The factory said it could be knitted. Nobody said what would happen on a body.

Where the client started

The 3D renders were striking: eleven distinct texture zones — under-seat, outer leg, back of knee, waist. The seamless factory's honest assessment: several zones were too narrow to knit stably, and once graded across sizes, the back-knee mesh would not stay aligned with actual knees.

How SEAMDANCE routed it

With the knit engineers, every zone was re-tagged as functional-essential, brand-visual, or deletable. Under-seat and outer-leg kept gentler structure changes; the knee mesh was widened and allowed to drift with grading; the waist compression zone was redesigned around roll-over and breathing room. Eleven zones became six — each one able to explain its job on the body.

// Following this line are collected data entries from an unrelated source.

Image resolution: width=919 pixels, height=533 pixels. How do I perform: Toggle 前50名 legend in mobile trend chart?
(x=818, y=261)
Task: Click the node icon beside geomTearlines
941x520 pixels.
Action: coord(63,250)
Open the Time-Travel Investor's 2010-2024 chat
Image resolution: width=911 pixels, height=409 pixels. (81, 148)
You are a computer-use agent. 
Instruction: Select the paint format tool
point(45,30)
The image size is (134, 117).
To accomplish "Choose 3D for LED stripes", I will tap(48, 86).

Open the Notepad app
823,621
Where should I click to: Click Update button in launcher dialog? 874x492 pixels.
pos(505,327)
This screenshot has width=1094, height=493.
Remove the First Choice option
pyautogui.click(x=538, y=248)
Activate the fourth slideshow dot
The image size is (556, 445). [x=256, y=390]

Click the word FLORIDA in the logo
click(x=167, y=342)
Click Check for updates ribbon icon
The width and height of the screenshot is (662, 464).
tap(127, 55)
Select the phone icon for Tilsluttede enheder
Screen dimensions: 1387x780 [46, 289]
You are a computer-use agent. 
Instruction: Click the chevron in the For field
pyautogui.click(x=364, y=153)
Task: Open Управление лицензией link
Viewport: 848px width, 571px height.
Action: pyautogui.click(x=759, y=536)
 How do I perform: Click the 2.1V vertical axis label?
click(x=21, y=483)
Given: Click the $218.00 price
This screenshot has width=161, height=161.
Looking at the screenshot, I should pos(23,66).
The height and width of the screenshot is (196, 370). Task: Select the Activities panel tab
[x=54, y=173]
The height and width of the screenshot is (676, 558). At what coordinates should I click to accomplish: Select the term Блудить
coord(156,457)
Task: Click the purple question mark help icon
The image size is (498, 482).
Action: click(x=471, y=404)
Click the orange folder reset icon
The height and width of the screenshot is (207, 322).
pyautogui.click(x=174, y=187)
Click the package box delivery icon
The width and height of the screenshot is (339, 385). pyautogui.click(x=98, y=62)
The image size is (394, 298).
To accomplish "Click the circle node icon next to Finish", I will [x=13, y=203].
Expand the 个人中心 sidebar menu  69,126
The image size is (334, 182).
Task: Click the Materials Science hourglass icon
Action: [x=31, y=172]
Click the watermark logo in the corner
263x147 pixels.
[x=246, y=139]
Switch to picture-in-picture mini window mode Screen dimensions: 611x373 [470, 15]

Machine round one twisted the side-leg texture — a yarn-and-structure interaction affecting shrinkage. Round two smoothed the structure transitions and reduced an overly aggressive compression step. The client also wanted textures in identical visual positions across all sizes; we documented why knit structure, body proportion and grading demand a sane tolerance instead.

Reference outcome

The final range doesn't replicate the original render — it sits more naturally on real bodies and runs more stably on the machines. The client owns the knit programs, zone documentation and size tolerances, so next season starts from an engineering base, not from another concept image.